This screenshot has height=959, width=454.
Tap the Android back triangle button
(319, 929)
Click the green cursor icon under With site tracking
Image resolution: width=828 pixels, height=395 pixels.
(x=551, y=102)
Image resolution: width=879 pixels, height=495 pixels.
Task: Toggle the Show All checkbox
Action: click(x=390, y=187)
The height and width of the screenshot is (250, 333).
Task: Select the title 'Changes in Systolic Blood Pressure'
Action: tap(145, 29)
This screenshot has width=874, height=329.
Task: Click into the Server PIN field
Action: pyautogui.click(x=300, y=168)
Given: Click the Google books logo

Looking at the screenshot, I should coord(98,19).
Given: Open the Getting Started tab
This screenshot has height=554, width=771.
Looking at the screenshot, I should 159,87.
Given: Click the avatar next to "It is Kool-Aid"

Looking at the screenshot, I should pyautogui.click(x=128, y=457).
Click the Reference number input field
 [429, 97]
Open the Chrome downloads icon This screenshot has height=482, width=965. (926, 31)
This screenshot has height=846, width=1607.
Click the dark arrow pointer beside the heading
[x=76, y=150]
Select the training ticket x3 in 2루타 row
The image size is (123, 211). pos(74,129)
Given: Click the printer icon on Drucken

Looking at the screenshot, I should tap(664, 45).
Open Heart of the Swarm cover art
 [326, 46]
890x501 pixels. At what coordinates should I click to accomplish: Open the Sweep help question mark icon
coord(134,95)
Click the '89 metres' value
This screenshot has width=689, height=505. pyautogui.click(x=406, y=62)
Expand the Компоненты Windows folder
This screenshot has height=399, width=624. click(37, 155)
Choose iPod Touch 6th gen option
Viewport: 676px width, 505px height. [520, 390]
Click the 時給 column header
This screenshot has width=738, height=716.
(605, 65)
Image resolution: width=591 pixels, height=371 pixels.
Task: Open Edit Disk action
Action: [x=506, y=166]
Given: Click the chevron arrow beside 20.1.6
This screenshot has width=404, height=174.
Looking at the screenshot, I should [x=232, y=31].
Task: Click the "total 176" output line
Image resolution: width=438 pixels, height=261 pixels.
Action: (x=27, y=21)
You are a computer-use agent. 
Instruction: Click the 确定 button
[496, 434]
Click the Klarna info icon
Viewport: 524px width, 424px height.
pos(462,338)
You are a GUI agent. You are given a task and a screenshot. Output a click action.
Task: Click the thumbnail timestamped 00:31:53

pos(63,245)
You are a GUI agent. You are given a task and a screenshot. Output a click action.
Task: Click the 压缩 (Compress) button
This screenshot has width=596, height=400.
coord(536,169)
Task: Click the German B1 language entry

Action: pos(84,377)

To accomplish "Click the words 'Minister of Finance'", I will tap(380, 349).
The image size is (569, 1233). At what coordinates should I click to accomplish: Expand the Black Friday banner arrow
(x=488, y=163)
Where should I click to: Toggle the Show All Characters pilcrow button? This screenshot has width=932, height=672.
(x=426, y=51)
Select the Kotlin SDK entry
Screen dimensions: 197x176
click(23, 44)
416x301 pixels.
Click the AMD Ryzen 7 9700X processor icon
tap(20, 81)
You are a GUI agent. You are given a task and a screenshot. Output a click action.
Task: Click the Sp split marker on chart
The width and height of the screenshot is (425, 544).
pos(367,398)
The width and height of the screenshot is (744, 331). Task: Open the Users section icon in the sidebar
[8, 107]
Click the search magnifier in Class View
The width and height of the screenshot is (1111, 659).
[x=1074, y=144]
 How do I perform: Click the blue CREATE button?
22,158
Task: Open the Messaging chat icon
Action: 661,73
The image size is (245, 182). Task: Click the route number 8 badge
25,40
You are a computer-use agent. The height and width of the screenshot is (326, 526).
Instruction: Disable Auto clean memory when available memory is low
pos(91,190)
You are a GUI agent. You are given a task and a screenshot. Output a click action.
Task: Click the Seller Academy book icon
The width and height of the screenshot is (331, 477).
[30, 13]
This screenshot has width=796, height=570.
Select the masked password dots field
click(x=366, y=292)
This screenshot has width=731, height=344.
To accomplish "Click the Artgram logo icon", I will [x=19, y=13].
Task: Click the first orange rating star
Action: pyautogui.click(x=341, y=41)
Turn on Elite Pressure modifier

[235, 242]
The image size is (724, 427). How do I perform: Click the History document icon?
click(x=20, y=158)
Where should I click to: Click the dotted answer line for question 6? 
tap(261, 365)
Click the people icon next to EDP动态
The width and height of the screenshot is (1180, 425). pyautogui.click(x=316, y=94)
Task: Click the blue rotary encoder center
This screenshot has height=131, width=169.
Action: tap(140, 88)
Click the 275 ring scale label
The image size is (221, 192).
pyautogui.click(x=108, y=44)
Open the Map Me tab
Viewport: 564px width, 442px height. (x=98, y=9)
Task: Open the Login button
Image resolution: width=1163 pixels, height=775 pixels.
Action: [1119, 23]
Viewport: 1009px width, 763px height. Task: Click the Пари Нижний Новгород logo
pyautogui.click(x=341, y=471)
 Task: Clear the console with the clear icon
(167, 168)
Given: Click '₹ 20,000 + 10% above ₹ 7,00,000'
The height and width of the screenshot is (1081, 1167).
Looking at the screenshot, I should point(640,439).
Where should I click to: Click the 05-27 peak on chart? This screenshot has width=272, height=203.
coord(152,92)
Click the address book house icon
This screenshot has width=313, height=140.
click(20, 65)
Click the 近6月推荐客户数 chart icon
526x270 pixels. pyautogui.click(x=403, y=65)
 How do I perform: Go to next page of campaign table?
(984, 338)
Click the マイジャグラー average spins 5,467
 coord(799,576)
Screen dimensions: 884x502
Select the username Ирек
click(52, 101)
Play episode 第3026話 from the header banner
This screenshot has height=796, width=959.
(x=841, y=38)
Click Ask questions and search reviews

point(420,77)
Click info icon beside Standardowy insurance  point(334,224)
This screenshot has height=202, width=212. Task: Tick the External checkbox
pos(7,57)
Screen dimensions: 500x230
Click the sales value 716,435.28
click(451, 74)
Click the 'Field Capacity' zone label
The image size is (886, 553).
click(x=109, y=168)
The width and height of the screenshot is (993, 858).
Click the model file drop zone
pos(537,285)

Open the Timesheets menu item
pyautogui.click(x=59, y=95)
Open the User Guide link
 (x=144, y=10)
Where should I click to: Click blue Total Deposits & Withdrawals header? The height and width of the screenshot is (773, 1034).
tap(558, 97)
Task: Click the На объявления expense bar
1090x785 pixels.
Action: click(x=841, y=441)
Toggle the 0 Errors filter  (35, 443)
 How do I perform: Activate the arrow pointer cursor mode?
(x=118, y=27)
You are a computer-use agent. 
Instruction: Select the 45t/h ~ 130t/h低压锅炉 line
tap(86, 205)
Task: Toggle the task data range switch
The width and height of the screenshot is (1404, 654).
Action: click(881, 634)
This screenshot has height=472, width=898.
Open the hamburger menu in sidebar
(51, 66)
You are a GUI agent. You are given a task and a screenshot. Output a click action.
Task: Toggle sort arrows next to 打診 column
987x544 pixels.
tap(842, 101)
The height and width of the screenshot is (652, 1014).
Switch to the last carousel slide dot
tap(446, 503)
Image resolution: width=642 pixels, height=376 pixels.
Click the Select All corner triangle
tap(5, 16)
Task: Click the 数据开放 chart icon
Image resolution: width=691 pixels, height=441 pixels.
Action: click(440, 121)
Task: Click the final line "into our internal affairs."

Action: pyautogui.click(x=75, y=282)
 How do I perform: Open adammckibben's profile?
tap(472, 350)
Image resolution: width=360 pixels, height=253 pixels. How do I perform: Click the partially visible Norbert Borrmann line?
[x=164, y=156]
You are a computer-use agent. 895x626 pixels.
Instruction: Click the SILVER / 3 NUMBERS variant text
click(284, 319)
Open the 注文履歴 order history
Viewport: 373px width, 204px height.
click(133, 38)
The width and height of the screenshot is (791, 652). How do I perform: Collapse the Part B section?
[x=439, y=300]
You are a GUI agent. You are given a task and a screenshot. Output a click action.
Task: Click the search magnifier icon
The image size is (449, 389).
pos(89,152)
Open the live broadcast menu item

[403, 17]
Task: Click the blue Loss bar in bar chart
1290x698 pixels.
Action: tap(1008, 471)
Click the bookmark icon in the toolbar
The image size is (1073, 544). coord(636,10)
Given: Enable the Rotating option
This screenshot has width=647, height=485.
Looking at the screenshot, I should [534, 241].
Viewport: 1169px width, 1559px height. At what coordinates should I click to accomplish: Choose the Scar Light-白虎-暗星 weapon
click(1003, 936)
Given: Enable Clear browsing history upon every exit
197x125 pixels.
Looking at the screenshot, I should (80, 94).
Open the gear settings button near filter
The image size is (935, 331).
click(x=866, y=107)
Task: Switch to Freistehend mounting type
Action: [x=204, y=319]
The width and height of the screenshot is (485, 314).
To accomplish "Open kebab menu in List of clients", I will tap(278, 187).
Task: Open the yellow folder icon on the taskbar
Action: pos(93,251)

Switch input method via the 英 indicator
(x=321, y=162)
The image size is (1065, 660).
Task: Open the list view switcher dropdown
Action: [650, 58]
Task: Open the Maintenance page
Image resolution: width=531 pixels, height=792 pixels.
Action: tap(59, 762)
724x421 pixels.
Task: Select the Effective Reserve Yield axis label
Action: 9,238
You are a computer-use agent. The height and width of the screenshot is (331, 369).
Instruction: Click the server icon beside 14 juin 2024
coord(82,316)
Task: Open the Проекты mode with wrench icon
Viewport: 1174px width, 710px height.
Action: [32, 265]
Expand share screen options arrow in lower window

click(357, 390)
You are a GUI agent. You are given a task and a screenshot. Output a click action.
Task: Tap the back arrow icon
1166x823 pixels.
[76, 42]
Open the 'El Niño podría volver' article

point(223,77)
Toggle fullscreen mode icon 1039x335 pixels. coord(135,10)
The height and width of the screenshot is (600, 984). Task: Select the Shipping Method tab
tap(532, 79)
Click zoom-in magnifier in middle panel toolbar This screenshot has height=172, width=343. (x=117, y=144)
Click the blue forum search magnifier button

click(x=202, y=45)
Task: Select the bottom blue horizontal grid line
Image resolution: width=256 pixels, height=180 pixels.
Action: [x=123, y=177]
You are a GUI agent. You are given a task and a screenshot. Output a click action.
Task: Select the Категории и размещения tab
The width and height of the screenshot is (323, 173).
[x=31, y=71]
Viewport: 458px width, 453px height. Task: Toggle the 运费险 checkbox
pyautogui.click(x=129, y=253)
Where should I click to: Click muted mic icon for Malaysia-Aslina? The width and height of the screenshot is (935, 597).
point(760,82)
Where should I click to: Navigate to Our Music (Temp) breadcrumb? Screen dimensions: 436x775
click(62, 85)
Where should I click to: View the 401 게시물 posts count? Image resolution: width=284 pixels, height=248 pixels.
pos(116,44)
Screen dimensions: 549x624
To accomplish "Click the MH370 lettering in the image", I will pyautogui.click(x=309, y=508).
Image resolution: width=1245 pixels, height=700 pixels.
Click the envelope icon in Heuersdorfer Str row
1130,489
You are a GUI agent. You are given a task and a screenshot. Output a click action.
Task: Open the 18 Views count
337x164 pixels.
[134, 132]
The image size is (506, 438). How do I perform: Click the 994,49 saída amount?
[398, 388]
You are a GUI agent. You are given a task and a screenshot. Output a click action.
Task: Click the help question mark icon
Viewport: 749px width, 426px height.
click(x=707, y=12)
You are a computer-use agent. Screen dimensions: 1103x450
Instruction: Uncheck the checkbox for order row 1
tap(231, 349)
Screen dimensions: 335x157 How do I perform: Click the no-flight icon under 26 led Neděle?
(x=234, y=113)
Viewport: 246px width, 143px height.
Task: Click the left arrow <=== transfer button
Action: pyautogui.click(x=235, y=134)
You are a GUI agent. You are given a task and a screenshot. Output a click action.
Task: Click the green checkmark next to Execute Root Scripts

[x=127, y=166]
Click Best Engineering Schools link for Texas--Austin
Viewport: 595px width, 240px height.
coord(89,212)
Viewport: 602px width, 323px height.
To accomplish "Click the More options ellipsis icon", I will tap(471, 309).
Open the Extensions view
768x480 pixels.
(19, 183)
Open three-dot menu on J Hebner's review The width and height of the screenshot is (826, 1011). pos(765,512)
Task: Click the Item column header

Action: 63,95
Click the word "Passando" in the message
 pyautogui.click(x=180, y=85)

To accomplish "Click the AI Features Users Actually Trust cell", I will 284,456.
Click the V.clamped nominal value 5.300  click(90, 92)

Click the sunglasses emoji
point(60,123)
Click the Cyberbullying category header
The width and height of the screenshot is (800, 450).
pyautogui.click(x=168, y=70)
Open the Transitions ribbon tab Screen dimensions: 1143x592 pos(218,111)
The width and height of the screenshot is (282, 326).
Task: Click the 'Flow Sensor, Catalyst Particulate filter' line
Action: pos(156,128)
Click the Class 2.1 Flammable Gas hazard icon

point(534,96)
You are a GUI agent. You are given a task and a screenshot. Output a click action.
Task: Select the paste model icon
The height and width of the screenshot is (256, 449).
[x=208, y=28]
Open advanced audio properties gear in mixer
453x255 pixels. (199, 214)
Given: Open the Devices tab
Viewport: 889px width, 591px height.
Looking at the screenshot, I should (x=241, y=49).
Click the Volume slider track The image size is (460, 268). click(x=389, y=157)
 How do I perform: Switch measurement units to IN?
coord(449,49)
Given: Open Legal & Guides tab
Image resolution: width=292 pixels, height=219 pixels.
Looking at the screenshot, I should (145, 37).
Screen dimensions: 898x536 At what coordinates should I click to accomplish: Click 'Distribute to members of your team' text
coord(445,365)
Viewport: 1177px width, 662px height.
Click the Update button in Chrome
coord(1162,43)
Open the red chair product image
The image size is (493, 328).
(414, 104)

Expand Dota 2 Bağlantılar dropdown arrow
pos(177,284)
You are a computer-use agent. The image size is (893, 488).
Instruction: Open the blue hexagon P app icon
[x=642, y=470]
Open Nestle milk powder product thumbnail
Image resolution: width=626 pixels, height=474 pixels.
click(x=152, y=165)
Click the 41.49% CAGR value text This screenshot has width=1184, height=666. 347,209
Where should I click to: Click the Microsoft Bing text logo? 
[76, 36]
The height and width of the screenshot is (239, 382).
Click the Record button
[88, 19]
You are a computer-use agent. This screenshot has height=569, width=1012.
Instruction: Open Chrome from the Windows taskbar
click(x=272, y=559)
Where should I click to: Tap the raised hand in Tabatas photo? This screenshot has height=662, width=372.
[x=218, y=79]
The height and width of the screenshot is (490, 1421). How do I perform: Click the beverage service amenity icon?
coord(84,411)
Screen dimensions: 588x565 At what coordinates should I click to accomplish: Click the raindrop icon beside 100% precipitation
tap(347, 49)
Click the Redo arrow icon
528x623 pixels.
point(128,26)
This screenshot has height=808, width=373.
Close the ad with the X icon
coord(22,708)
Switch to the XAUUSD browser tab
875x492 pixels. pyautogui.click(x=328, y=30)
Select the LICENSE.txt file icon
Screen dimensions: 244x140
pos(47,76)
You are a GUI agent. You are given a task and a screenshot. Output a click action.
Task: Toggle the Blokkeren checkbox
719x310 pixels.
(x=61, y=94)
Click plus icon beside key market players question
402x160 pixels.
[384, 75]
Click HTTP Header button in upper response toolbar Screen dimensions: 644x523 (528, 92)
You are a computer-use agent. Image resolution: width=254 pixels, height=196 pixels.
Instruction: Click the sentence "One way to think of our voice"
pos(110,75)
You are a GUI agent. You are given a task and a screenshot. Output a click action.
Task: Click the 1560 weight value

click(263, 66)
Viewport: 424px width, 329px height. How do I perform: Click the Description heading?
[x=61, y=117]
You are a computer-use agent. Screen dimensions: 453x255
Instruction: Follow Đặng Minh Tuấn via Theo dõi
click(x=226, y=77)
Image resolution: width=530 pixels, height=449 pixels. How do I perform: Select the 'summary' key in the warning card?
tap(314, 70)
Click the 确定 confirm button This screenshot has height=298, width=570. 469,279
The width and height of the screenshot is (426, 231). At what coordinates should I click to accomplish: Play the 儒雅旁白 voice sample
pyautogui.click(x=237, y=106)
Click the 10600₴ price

What the task asks> From the line containing "1090x785 pixels." down to the line containing "Task: Click the blue Loss bar in bar chart" in the material above, reproduce every line exactly, including the two end lines.

Response to the exercise>
1090x785 pixels.
Action: click(x=841, y=441)
Toggle the 0 Errors filter  (35, 443)
 How do I perform: Activate the arrow pointer cursor mode?
(x=118, y=27)
You are a computer-use agent. 
Instruction: Select the 45t/h ~ 130t/h低压锅炉 line
tap(86, 205)
Task: Toggle the task data range switch
The width and height of the screenshot is (1404, 654).
Action: click(881, 634)
This screenshot has height=472, width=898.
Open the hamburger menu in sidebar
(51, 66)
You are a GUI agent. You are given a task and a screenshot. Output a click action.
Task: Toggle sort arrows next to 打診 column
987x544 pixels.
tap(842, 101)
The height and width of the screenshot is (652, 1014).
Switch to the last carousel slide dot
tap(446, 503)
Image resolution: width=642 pixels, height=376 pixels.
Click the Select All corner triangle
tap(5, 16)
Task: Click the 数据开放 chart icon
Image resolution: width=691 pixels, height=441 pixels.
Action: click(440, 121)
Task: Click the final line "into our internal affairs."

Action: pyautogui.click(x=75, y=282)
 How do I perform: Open adammckibben's profile?
tap(472, 350)
Image resolution: width=360 pixels, height=253 pixels. How do I perform: Click the partially visible Norbert Borrmann line?
[x=164, y=156]
You are a computer-use agent. 895x626 pixels.
Instruction: Click the SILVER / 3 NUMBERS variant text
click(284, 319)
Open the 注文履歴 order history
Viewport: 373px width, 204px height.
click(133, 38)
The width and height of the screenshot is (791, 652). How do I perform: Collapse the Part B section?
[x=439, y=300]
You are a GUI agent. You are given a task and a screenshot. Output a click action.
Task: Click the search magnifier icon
The image size is (449, 389).
pos(89,152)
Open the live broadcast menu item

[403, 17]
Task: Click the blue Loss bar in bar chart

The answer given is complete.